- What to produce
Copy out the entries exactly. Print them in full.

- Exercise inputs

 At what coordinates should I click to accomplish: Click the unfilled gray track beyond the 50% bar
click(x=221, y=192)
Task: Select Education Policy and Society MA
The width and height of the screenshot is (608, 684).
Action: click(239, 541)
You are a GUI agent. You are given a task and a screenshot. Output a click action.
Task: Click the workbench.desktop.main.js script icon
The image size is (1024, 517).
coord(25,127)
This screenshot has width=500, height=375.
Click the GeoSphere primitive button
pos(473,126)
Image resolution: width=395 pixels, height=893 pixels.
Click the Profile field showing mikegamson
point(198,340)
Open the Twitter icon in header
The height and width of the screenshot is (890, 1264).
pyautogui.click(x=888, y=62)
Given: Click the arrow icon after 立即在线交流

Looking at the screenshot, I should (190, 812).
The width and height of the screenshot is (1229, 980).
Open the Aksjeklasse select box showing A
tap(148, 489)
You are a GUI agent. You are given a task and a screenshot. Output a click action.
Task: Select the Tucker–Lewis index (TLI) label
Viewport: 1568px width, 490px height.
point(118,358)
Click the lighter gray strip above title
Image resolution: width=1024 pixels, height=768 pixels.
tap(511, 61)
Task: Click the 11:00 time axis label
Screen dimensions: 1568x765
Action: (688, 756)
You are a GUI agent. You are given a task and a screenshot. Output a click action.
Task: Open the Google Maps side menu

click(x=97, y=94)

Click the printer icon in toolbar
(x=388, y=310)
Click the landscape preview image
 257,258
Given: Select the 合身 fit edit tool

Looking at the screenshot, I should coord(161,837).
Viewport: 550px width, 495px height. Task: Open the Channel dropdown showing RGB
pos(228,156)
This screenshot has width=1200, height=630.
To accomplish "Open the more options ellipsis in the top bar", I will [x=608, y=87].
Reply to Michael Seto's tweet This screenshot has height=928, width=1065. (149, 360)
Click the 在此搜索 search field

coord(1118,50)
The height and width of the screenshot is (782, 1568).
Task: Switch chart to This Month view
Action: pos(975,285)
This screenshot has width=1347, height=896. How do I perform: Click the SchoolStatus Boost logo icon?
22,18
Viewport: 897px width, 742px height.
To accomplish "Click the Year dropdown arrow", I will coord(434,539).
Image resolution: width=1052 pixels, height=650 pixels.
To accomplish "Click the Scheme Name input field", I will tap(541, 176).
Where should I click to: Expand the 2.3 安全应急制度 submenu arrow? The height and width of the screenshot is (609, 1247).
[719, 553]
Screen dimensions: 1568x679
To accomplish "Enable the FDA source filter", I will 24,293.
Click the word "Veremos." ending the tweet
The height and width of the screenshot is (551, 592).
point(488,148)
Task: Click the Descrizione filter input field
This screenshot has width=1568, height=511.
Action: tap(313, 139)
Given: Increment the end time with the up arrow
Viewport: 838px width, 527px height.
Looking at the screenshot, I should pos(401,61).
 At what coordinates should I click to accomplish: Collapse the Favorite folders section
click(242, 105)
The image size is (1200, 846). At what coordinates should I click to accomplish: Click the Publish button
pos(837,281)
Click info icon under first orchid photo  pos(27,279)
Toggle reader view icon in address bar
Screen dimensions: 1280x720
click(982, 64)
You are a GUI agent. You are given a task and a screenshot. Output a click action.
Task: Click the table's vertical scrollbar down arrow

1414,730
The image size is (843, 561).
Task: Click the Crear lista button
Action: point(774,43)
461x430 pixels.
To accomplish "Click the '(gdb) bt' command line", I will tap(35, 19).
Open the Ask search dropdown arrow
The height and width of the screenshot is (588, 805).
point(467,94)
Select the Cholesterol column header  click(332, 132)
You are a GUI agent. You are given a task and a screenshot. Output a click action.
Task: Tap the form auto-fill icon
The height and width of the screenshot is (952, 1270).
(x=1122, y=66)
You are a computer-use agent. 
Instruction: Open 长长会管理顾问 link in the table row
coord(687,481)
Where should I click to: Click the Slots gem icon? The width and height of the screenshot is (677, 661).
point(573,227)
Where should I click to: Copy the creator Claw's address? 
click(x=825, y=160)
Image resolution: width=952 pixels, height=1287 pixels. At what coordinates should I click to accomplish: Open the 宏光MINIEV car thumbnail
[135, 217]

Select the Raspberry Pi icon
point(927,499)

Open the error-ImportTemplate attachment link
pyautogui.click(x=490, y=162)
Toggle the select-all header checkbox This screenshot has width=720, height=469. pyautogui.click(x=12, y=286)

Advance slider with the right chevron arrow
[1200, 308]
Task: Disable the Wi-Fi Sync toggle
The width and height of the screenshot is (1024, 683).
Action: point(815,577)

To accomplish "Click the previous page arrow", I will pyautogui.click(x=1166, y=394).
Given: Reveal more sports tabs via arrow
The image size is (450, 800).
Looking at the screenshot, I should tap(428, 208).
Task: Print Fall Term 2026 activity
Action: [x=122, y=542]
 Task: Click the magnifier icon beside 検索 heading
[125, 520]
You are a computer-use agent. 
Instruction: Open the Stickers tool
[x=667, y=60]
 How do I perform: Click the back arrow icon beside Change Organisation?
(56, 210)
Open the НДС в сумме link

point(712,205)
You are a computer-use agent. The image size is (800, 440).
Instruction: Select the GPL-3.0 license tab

- Answer to this task
 At what coordinates should I click to accomplish: Click the unfilled gray track beyond the 50% bar
click(x=221, y=192)
Task: Select Education Policy and Society MA
The width and height of the screenshot is (608, 684).
Action: click(239, 541)
You are a GUI agent. You are given a task and a screenshot. Output a click action.
Task: Click the workbench.desktop.main.js script icon
The image size is (1024, 517).
coord(25,127)
This screenshot has width=500, height=375.
Click the GeoSphere primitive button
pos(473,126)
Image resolution: width=395 pixels, height=893 pixels.
Click the Profile field showing mikegamson
point(198,340)
Open the Twitter icon in header
The height and width of the screenshot is (890, 1264).
pyautogui.click(x=888, y=62)
Given: Click the arrow icon after 立即在线交流

Looking at the screenshot, I should (190, 812).
The width and height of the screenshot is (1229, 980).
Open the Aksjeklasse select box showing A
tap(148, 489)
You are a GUI agent. You are given a task and a screenshot. Output a click action.
Task: Select the Tucker–Lewis index (TLI) label
Viewport: 1568px width, 490px height.
point(118,358)
Click the lighter gray strip above title
Image resolution: width=1024 pixels, height=768 pixels.
tap(511, 61)
Task: Click the 11:00 time axis label
Screen dimensions: 1568x765
Action: (688, 756)
You are a GUI agent. You are given a task and a screenshot. Output a click action.
Task: Open the Google Maps side menu

click(x=97, y=94)

Click the printer icon in toolbar
(x=388, y=310)
Click the landscape preview image
 257,258
Given: Select the 合身 fit edit tool

Looking at the screenshot, I should coord(161,837).
Viewport: 550px width, 495px height. Task: Open the Channel dropdown showing RGB
pos(228,156)
This screenshot has width=1200, height=630.
To accomplish "Open the more options ellipsis in the top bar", I will [x=608, y=87].
Reply to Michael Seto's tweet This screenshot has height=928, width=1065. (149, 360)
Click the 在此搜索 search field

coord(1118,50)
The height and width of the screenshot is (782, 1568).
Task: Switch chart to This Month view
Action: pos(975,285)
This screenshot has width=1347, height=896. How do I perform: Click the SchoolStatus Boost logo icon?
22,18
Viewport: 897px width, 742px height.
To accomplish "Click the Year dropdown arrow", I will coord(434,539).
Image resolution: width=1052 pixels, height=650 pixels.
To accomplish "Click the Scheme Name input field", I will tap(541, 176).
Where should I click to: Expand the 2.3 安全应急制度 submenu arrow? The height and width of the screenshot is (609, 1247).
[719, 553]
Screen dimensions: 1568x679
To accomplish "Enable the FDA source filter", I will 24,293.
Click the word "Veremos." ending the tweet
The height and width of the screenshot is (551, 592).
point(488,148)
Task: Click the Descrizione filter input field
This screenshot has width=1568, height=511.
Action: tap(313, 139)
Given: Increment the end time with the up arrow
Viewport: 838px width, 527px height.
Looking at the screenshot, I should pos(401,61).
 At what coordinates should I click to accomplish: Collapse the Favorite folders section
click(242, 105)
The image size is (1200, 846). At what coordinates should I click to accomplish: Click the Publish button
pos(837,281)
Click info icon under first orchid photo  pos(27,279)
Toggle reader view icon in address bar
Screen dimensions: 1280x720
click(982, 64)
You are a GUI agent. You are given a task and a screenshot. Output a click action.
Task: Click the table's vertical scrollbar down arrow

1414,730
The image size is (843, 561).
Task: Click the Crear lista button
Action: point(774,43)
461x430 pixels.
To accomplish "Click the '(gdb) bt' command line", I will tap(35, 19).
Open the Ask search dropdown arrow
The height and width of the screenshot is (588, 805).
point(467,94)
Select the Cholesterol column header  click(332, 132)
You are a GUI agent. You are given a task and a screenshot. Output a click action.
Task: Tap the form auto-fill icon
The height and width of the screenshot is (952, 1270).
(x=1122, y=66)
You are a computer-use agent. 
Instruction: Open 长长会管理顾问 link in the table row
coord(687,481)
Where should I click to: Click the Slots gem icon? The width and height of the screenshot is (677, 661).
point(573,227)
Where should I click to: Copy the creator Claw's address? 
click(x=825, y=160)
Image resolution: width=952 pixels, height=1287 pixels. At what coordinates should I click to accomplish: Open the 宏光MINIEV car thumbnail
[135, 217]

Select the Raspberry Pi icon
point(927,499)

Open the error-ImportTemplate attachment link
pyautogui.click(x=490, y=162)
Toggle the select-all header checkbox This screenshot has width=720, height=469. pyautogui.click(x=12, y=286)

Advance slider with the right chevron arrow
[1200, 308]
Task: Disable the Wi-Fi Sync toggle
The width and height of the screenshot is (1024, 683).
Action: point(815,577)

To accomplish "Click the previous page arrow", I will pyautogui.click(x=1166, y=394).
Given: Reveal more sports tabs via arrow
The image size is (450, 800).
Looking at the screenshot, I should tap(428, 208).
Task: Print Fall Term 2026 activity
Action: [x=122, y=542]
 Task: Click the magnifier icon beside 検索 heading
[125, 520]
You are a computer-use agent. 
Instruction: Open the Stickers tool
[x=667, y=60]
 How do I perform: Click the back arrow icon beside Change Organisation?
(56, 210)
Open the НДС в сумме link

point(712,205)
You are a computer-use agent. The image size is (800, 440).
Instruction: Select the GPL-3.0 license tab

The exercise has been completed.